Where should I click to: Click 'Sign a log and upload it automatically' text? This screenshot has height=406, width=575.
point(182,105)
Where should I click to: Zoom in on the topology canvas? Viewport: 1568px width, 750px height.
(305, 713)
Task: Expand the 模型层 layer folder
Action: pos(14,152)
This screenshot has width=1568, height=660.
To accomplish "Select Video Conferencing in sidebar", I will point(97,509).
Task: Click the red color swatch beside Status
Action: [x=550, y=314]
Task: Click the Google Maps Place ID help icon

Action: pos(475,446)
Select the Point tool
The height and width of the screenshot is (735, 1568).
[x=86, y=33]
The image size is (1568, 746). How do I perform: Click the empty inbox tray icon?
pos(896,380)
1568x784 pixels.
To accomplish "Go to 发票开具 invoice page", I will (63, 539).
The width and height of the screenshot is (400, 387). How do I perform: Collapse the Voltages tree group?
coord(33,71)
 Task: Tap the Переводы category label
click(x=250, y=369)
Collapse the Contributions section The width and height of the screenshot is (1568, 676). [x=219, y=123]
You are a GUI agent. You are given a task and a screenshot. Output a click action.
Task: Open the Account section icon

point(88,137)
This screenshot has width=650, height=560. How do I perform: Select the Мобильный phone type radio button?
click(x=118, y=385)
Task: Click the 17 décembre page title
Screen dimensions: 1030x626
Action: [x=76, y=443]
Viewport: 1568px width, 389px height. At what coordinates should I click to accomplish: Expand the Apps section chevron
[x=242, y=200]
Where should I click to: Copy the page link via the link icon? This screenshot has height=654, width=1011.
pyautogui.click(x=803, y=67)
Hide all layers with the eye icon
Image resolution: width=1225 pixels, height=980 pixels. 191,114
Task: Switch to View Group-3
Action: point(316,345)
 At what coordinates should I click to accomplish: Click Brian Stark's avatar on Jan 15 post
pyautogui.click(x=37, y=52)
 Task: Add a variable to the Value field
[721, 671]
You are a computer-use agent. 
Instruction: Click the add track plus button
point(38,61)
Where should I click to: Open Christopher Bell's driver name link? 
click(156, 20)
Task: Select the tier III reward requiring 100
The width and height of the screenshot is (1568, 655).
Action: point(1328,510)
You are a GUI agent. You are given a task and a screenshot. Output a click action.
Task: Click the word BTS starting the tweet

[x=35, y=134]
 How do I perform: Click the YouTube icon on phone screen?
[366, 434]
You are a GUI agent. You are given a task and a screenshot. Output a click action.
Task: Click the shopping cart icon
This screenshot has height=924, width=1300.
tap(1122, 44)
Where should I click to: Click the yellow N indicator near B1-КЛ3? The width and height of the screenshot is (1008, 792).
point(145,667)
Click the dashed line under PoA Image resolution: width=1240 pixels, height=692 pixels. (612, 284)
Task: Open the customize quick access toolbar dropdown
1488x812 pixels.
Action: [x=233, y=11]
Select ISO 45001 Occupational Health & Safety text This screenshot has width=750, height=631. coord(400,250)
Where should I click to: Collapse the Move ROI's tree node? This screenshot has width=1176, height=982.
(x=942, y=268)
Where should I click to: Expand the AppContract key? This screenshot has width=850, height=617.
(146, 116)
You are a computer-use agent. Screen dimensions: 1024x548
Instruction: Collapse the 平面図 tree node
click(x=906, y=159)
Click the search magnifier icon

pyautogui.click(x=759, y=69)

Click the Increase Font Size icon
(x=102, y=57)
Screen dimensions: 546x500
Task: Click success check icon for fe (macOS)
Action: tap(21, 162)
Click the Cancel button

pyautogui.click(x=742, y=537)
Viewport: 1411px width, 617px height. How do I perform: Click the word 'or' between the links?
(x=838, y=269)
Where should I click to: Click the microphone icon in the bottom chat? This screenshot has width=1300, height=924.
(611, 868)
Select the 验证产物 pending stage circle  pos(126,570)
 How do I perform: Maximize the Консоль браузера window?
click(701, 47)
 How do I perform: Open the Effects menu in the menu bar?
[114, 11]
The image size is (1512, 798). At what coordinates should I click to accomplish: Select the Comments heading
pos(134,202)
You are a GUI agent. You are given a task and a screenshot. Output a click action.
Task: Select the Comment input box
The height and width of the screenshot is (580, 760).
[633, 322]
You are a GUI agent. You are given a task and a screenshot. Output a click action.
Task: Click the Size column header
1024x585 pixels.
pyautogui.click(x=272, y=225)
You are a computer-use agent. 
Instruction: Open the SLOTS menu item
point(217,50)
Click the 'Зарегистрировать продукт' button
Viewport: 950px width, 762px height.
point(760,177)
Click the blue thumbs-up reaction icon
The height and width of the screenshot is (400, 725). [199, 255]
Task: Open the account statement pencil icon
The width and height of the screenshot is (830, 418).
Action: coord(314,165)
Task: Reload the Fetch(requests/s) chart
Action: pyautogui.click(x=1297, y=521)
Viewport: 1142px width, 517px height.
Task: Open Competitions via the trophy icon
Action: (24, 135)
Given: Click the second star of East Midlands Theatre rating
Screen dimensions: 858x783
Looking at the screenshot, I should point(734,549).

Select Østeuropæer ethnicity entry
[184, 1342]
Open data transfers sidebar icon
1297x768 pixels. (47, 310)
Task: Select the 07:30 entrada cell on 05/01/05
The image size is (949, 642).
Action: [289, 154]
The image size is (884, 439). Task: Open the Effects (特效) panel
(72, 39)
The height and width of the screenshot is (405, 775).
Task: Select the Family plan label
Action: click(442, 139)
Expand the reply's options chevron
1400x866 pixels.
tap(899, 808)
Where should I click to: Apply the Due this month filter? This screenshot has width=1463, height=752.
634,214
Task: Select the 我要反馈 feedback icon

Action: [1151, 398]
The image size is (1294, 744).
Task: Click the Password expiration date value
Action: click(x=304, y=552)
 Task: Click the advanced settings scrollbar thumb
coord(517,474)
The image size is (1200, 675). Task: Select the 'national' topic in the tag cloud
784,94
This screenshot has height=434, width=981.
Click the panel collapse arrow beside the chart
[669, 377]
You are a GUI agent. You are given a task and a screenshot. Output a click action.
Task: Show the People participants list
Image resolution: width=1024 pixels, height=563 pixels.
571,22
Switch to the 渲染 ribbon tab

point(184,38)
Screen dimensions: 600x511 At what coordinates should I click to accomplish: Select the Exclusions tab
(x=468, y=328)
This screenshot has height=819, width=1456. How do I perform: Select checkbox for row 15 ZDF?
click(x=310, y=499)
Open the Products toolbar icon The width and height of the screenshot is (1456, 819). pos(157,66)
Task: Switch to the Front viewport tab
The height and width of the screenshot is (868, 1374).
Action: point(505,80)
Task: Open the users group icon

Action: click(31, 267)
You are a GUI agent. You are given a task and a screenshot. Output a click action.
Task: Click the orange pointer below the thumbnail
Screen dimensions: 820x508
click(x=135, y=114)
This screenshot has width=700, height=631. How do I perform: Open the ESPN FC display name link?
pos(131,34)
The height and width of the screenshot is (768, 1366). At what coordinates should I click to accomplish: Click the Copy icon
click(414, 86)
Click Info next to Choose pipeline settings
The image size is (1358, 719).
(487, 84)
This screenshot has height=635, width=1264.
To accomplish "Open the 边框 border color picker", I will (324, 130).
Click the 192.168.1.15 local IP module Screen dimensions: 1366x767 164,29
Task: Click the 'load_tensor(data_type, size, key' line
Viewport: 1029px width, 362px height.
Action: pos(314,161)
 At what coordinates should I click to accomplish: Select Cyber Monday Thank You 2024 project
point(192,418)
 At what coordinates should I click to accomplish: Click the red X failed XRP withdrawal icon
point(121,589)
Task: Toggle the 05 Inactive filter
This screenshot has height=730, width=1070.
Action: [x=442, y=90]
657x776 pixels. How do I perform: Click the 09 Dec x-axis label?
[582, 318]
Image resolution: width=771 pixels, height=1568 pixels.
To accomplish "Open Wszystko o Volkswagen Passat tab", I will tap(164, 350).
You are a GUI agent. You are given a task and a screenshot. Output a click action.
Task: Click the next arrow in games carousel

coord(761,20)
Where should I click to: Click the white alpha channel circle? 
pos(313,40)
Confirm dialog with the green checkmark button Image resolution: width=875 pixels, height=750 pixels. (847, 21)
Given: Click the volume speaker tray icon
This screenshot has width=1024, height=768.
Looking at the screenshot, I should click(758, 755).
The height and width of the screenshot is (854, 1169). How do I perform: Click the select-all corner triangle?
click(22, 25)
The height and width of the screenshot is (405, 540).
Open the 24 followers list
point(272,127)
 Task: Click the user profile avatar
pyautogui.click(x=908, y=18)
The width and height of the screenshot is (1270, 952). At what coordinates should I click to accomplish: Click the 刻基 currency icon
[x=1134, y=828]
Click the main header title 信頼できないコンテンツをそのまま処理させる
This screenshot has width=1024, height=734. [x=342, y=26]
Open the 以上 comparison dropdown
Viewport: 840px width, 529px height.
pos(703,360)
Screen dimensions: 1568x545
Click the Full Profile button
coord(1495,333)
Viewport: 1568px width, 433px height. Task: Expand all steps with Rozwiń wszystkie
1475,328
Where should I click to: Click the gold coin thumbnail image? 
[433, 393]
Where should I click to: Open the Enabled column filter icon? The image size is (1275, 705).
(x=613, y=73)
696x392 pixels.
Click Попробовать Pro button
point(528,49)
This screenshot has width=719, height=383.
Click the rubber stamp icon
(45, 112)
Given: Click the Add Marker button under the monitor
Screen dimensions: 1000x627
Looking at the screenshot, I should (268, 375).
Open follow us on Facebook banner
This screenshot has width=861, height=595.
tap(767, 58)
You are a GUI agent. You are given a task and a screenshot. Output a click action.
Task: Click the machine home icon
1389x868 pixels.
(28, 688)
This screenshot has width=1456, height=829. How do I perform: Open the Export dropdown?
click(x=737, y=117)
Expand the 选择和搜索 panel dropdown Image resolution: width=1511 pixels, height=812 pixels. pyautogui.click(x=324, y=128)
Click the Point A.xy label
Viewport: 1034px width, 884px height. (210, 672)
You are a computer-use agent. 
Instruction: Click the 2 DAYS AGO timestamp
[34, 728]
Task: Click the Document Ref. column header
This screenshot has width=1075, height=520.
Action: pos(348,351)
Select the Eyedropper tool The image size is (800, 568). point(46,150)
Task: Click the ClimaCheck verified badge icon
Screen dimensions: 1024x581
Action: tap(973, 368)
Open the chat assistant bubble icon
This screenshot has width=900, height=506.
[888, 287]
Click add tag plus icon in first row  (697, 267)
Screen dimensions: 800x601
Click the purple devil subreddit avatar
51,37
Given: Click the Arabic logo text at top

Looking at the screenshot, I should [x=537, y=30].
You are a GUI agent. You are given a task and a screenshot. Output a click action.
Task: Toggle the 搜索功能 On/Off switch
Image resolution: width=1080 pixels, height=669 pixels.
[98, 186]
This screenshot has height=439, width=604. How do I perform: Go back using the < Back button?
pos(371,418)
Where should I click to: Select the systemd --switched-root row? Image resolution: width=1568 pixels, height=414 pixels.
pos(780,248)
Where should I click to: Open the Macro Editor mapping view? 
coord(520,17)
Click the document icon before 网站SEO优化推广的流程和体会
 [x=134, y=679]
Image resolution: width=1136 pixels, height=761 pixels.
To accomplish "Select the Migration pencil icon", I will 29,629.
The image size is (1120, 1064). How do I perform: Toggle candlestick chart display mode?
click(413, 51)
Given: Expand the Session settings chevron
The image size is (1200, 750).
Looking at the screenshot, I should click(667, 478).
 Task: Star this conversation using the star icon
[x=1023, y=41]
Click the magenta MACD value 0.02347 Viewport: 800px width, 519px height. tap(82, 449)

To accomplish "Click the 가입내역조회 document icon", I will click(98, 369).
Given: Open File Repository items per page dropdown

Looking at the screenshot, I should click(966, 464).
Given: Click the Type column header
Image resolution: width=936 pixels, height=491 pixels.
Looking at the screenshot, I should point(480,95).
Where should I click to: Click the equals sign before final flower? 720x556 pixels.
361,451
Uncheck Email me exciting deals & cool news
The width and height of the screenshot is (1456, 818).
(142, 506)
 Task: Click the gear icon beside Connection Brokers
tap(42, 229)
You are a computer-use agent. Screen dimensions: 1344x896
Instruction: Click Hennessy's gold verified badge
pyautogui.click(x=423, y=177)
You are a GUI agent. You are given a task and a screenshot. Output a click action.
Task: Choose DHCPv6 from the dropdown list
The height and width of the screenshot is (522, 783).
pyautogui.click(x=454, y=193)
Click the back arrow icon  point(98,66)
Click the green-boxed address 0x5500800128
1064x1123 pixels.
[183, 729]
________________
Could you give the number of lines in the entries that contain the string "green"? Only the number, please.

Solved problem: 2